Let's think about a simple graph! Imagine a flat line, like a horizontal line on a graph.
Let's say we have a function, f(x) = 5, for all the 'x' values from 0 all the way to 10.
This function is smooth (continuous), and we're looking at it from x=0 to x=10 (that's a closed interval).
What's the very highest 'y' value (the maximum) this graph reaches? It's 5!
Now, where does this highest 'y' value happen? It happens at x=0, and at x=1, and at x=2, and so on, all the way up to x=10!
Since the highest value (5) occurs at lots of different 'x' values (like x=1 and x=2, which are two different values), the statement is true!

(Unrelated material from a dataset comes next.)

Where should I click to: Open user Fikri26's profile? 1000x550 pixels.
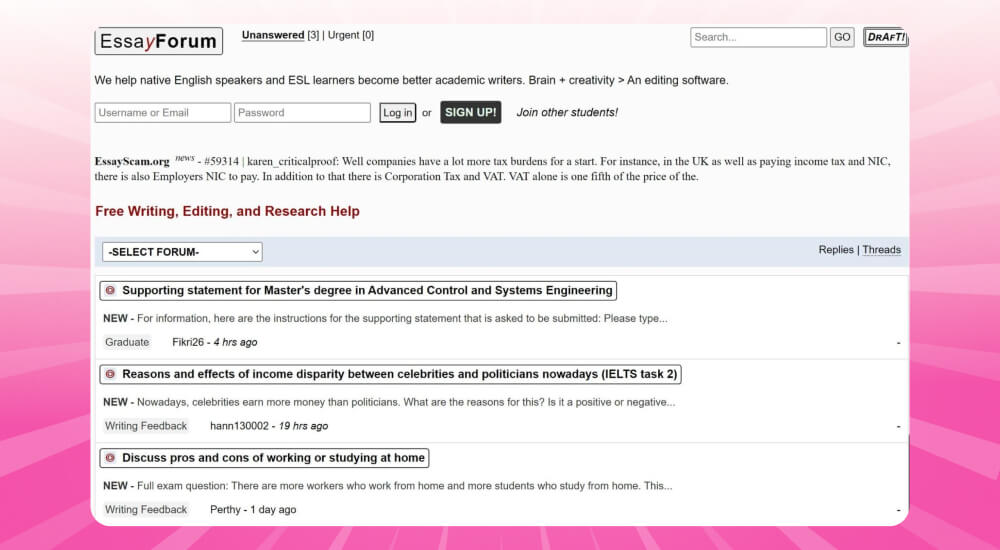tap(187, 342)

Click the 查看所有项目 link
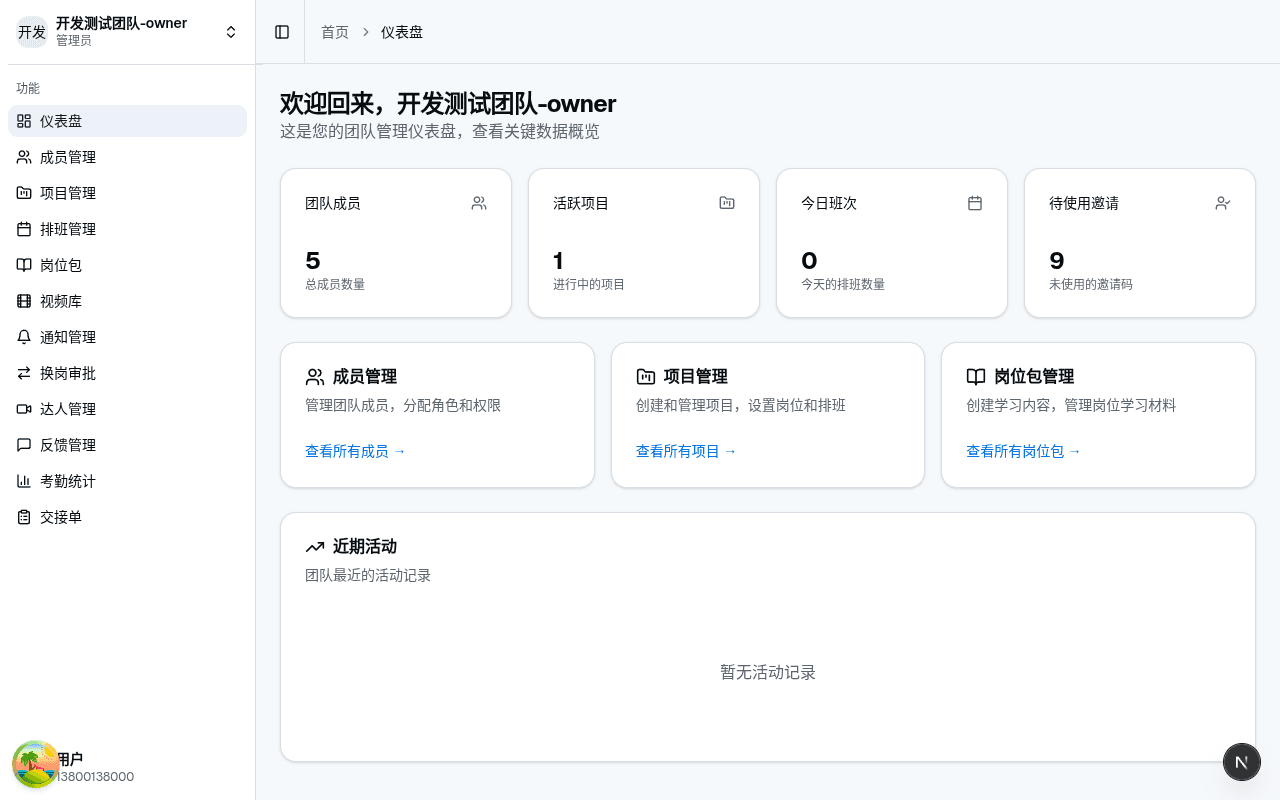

Another way to think about it is with a "U" shaped graph, like the one for y = x*x (which is y = x²).
Let's look at this graph only from x = -2 to x = 2.
If you plug in x = -2, y = (-2)*(-2) = 4.
If you plug in x = 2, y = (2)*(2) = 4.
The highest 'y' value on this part of the graph is 4. And it happens at two different 'x' values: -2 and 2.
So, the maximum of the function can definitely occur at two different 'x' values in the interval.

Alternative answer

Answer: True Explain
This is a question about properties of continuous functions on a closed interval, especially about where their highest point (maximum value) can be found . The solving step is:

1. First, I thought about what "the maximum of a function" means. It's the highest "output" or "y" value the function can reach.
2. Then, I considered "can occur at two different values in the interval." This means that the function could hit that exact highest "y" value at more than one different "x" value (input).
3. I tried to imagine a simple continuous function that does this. What if a function goes up to a high point, then comes down a bit, and then goes *back up* to the exact same high point?
4. An easy example is the function f(x) = x^2. If we look at it on a closed interval like [-1, 1], the highest value f(x) reaches is 1.
5. This maximum value (1) occurs at two different 'x' values: when x = -1 and when x = 1. Both -1 and 1 are in our interval [-1, 1].
6. Since I could easily find an example where this statement is true (the function f(x)=x^2 on [-1,1]), the statement must be True!